Parting with an "assistant" will be virtually trouble-free for company’s staff as employees who had previously used his or her services will do the work themselves. This promotes even distribution of the workload for all employees and wage fund can be reallocated in favor of more productive workers.
"Experts of delegation"
Dismissal reason: they shift their work on others
They often dwell in departments where all employees have similar functions. Usually a task is assigned to a department as a whole and the staff members distribute among themselves the responsibilities and workload necessary to complete the task.
For example, three employees of a logistics department had to enter 1,000 new items into the database in a week. The task could be performed accurately and on time but if you look at how the three employees used computers for the job you will find that two of them spent 95% of the work time in corporate databases and Excel but the third one spent only 35% of time there. This means that the entire department’s work was actually performed by two people out of three.

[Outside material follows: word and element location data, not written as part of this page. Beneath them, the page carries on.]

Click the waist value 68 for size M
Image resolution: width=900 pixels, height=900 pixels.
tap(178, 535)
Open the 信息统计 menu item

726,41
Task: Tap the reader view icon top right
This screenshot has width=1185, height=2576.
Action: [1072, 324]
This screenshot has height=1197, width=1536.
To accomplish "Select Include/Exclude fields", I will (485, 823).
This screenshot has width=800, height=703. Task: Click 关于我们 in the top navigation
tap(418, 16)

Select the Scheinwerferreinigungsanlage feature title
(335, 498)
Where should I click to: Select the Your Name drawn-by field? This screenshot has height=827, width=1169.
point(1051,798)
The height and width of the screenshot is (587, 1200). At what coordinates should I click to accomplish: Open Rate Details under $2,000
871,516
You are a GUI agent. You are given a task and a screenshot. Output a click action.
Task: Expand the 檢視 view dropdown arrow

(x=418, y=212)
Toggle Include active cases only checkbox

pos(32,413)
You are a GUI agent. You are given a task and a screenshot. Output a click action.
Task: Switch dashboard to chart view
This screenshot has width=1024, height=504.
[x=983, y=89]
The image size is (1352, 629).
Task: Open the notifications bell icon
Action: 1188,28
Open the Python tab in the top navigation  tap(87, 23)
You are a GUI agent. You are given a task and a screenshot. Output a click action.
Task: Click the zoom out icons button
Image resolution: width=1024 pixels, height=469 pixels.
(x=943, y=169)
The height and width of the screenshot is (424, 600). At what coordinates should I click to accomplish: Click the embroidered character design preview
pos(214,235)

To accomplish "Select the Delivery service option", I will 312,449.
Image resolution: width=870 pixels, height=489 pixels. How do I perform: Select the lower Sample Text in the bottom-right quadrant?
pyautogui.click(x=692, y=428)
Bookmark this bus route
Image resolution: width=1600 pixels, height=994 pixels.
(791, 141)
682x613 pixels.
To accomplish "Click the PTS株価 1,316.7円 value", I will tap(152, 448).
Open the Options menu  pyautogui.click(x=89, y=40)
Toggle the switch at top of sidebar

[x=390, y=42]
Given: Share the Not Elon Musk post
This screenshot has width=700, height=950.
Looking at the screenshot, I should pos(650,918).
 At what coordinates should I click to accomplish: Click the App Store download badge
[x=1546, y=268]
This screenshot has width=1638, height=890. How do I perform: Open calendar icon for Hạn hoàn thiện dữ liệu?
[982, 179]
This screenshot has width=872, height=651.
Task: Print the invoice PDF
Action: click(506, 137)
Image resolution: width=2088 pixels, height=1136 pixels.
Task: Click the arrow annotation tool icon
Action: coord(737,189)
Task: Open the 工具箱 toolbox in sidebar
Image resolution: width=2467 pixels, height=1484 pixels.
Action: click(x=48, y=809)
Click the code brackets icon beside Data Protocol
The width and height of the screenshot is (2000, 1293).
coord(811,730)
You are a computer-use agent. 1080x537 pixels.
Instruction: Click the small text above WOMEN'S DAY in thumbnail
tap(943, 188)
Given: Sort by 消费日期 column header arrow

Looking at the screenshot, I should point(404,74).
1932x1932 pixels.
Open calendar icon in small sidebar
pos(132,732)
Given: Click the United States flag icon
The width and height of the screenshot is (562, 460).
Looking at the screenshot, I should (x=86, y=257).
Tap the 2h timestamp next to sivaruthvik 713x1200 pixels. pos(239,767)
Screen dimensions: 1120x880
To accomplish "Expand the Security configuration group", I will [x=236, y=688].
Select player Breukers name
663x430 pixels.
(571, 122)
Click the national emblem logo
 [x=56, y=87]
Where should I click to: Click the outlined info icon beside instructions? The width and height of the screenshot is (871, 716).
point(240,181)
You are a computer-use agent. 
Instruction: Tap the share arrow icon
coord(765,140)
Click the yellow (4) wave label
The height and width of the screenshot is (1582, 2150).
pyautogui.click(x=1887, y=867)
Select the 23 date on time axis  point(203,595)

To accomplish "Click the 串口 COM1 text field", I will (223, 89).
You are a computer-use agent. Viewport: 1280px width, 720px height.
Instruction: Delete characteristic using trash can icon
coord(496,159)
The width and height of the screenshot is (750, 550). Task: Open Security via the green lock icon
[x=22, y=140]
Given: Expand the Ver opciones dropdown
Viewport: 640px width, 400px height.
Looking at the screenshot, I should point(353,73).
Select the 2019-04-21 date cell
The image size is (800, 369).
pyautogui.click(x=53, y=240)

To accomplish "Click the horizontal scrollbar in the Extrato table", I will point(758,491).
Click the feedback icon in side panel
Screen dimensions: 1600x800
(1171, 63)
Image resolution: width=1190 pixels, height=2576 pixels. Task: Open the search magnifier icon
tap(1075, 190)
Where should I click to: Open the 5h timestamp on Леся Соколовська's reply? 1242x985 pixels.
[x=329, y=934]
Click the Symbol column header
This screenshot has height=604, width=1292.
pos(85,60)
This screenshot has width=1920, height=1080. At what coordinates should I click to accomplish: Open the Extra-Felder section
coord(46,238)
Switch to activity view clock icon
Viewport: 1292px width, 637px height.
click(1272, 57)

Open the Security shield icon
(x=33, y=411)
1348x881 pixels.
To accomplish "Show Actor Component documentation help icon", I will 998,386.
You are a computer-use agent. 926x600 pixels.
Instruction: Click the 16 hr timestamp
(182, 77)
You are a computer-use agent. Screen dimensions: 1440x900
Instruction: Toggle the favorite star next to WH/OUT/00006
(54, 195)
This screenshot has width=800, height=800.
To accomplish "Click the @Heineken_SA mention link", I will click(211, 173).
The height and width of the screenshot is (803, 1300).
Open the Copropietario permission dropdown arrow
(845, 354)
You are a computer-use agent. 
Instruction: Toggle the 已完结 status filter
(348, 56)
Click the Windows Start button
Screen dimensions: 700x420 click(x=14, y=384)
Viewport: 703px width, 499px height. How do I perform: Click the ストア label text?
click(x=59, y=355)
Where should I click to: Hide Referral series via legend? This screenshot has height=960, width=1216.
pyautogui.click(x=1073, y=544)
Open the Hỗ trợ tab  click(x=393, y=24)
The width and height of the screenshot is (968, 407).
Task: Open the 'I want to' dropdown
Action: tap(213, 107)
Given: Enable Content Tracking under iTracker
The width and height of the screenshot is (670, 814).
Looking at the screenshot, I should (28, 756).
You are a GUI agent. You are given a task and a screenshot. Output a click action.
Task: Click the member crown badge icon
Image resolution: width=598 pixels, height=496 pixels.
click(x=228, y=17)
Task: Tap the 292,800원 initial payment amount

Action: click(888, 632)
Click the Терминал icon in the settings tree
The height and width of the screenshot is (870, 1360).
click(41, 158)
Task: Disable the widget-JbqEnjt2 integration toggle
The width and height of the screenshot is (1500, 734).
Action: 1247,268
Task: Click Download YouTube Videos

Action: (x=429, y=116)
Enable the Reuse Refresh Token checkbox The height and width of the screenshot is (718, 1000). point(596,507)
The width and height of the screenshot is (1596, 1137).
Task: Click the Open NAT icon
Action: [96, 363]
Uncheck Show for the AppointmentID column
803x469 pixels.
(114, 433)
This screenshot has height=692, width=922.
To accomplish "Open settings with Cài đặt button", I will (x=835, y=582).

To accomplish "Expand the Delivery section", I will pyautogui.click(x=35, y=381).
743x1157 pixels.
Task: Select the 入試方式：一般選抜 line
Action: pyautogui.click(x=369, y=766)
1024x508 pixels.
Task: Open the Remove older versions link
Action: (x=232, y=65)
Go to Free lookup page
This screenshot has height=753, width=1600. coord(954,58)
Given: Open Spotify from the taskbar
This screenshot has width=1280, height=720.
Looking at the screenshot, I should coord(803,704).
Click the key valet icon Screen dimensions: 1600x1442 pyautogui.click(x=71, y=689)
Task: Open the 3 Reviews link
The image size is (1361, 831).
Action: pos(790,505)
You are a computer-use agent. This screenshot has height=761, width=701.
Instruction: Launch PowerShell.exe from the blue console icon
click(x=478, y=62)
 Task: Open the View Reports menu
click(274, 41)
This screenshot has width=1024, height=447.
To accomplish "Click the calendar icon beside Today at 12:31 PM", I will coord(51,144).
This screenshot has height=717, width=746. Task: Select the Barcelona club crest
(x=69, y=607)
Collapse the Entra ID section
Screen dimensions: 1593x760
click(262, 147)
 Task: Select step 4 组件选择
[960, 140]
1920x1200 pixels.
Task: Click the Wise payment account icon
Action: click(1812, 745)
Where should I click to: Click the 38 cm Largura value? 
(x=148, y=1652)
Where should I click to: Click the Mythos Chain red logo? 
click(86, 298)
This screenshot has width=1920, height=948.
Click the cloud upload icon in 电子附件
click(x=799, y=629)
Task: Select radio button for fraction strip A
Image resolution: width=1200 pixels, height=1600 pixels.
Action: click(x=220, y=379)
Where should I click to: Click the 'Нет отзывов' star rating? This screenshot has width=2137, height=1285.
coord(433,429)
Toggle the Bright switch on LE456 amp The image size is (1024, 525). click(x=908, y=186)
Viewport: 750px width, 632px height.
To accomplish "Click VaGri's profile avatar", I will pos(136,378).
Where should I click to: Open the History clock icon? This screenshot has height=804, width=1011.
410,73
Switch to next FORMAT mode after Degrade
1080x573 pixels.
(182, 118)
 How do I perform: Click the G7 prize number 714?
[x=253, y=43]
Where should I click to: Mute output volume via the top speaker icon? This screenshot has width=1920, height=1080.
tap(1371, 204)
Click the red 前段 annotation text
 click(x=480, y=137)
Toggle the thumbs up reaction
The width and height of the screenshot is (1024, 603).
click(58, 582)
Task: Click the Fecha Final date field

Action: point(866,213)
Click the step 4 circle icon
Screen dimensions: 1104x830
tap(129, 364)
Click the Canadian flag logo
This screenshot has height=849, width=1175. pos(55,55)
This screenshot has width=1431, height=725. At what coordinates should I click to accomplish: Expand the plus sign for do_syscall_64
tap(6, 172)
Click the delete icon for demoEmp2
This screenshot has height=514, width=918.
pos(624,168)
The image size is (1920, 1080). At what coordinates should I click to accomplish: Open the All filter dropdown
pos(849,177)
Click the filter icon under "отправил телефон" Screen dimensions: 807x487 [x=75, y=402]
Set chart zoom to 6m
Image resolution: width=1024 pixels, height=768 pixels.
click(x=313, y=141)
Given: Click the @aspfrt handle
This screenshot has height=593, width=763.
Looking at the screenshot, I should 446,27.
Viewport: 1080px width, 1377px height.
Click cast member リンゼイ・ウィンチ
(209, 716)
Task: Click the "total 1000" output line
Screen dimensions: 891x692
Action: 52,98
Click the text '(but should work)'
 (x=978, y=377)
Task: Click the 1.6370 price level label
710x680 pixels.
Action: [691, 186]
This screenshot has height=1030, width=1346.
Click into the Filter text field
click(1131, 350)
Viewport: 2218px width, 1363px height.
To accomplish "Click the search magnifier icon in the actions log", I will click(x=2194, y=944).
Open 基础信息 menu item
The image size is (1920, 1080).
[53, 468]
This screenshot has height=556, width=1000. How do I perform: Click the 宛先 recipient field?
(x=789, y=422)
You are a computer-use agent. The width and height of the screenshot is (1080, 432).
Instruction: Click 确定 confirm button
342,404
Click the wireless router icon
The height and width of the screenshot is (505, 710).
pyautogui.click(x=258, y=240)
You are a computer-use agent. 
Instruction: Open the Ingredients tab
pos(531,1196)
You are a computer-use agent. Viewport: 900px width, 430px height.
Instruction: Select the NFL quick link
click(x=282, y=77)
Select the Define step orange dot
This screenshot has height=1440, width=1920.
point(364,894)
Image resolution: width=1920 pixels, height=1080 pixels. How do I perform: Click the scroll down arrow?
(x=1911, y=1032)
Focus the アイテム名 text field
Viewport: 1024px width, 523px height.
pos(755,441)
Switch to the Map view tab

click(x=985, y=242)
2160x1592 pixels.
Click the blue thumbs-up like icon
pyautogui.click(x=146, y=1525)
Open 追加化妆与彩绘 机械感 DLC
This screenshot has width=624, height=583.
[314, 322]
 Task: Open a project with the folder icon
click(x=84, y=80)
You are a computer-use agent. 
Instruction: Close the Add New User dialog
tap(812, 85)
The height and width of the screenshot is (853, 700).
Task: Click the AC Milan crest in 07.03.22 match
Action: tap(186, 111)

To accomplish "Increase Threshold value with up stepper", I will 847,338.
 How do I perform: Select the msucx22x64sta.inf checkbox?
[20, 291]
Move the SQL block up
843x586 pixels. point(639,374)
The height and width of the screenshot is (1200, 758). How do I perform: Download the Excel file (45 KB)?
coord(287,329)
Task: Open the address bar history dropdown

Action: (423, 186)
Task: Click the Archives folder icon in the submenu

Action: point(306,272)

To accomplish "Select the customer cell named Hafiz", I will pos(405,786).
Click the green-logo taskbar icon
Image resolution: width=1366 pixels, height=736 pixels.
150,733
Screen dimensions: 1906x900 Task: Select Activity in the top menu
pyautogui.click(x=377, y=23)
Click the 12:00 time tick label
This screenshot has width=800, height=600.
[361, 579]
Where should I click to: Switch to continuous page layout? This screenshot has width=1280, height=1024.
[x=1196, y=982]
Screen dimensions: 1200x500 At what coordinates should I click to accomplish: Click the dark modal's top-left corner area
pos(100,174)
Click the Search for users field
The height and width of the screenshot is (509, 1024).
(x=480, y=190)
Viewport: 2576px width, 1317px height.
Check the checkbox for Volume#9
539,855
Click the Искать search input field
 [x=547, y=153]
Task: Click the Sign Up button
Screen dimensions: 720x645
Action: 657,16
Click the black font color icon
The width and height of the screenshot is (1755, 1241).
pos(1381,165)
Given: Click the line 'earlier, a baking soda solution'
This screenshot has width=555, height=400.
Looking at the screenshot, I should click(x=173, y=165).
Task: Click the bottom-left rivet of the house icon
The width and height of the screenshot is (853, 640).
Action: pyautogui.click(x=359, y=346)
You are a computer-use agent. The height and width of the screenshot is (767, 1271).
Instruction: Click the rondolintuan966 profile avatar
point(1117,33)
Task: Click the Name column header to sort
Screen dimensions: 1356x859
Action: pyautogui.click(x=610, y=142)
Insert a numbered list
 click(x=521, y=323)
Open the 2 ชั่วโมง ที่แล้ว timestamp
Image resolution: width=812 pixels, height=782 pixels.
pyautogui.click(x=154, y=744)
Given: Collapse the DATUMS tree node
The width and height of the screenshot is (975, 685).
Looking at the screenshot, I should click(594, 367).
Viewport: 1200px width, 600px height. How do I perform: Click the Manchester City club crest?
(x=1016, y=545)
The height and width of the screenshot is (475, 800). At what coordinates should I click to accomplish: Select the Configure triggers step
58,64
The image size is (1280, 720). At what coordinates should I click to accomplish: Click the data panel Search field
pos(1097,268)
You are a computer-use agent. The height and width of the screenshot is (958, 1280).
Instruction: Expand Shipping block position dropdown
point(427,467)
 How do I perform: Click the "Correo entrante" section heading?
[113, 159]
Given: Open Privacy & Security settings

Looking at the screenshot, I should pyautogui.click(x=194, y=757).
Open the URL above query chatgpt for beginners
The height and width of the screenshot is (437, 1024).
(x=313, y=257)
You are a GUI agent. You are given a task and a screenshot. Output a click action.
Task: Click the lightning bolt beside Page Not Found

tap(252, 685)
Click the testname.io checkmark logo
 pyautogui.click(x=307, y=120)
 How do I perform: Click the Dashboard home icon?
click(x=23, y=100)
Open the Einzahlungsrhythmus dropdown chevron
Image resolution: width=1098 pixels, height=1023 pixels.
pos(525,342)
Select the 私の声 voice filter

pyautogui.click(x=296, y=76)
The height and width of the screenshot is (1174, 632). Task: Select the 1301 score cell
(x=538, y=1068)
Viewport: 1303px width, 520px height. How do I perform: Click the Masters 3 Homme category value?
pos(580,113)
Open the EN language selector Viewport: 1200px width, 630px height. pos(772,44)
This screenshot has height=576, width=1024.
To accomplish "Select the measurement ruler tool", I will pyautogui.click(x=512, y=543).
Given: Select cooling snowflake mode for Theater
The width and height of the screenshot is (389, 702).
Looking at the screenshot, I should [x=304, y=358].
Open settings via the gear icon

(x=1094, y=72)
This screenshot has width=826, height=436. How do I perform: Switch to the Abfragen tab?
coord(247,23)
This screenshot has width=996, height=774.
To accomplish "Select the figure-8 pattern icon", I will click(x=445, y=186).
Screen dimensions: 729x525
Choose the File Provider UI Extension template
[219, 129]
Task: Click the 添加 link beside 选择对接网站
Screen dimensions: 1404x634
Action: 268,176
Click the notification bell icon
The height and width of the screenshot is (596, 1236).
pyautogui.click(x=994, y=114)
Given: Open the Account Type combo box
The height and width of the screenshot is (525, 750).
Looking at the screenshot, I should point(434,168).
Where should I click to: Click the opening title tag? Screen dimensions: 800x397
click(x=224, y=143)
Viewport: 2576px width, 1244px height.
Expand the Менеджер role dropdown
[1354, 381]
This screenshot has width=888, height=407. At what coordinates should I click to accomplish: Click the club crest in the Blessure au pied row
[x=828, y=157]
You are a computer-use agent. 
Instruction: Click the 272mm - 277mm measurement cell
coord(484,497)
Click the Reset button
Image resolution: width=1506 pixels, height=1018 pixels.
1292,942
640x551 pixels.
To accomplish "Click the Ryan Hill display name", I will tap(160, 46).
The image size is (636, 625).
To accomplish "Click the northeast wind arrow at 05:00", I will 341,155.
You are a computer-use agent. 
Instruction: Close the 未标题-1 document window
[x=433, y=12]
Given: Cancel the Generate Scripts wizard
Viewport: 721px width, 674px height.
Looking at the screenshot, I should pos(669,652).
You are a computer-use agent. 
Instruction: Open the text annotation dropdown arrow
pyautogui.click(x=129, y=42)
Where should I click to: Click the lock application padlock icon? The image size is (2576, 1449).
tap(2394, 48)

Judging by experience, this state of affairs can arise even in a company with as little as 10 staff members. There are always three or four people who take on the bulk of the workload and because of that the rest of employees get a false sense that individual loads can be partially transferred on them as well.
"Handymen"
Dismissal reason: they do a lot of work but rather hinder than help
Every employee has a range of duties reflected in the employment contract and the job description. And he or she has to perform them. Even if employees get distracted from their work not by personal affairs but by a need to assist a colleague it is still a problem.
Business executives have no ability to look in every employee’s computer so it is possible that they will never learn that, for example, company’s sales manager uses Word more often than necessary (for writing business proposals and essentially doing the job of marketing department) or consults customers about technical capabilities of a product a lot (which is the work of technical support) even though sales manager’s sole function is to sell.
"Jacks of all trades" do a lot of things at once but either never bring any of them to the end or do all of them equally badly because they jump from task to task and are constantly distracted. Even if they are always heavily loaded with work and busy with something all the time it is impossible to measure their contribution into the cost of the product. And this is a reason enough to dismiss such employee.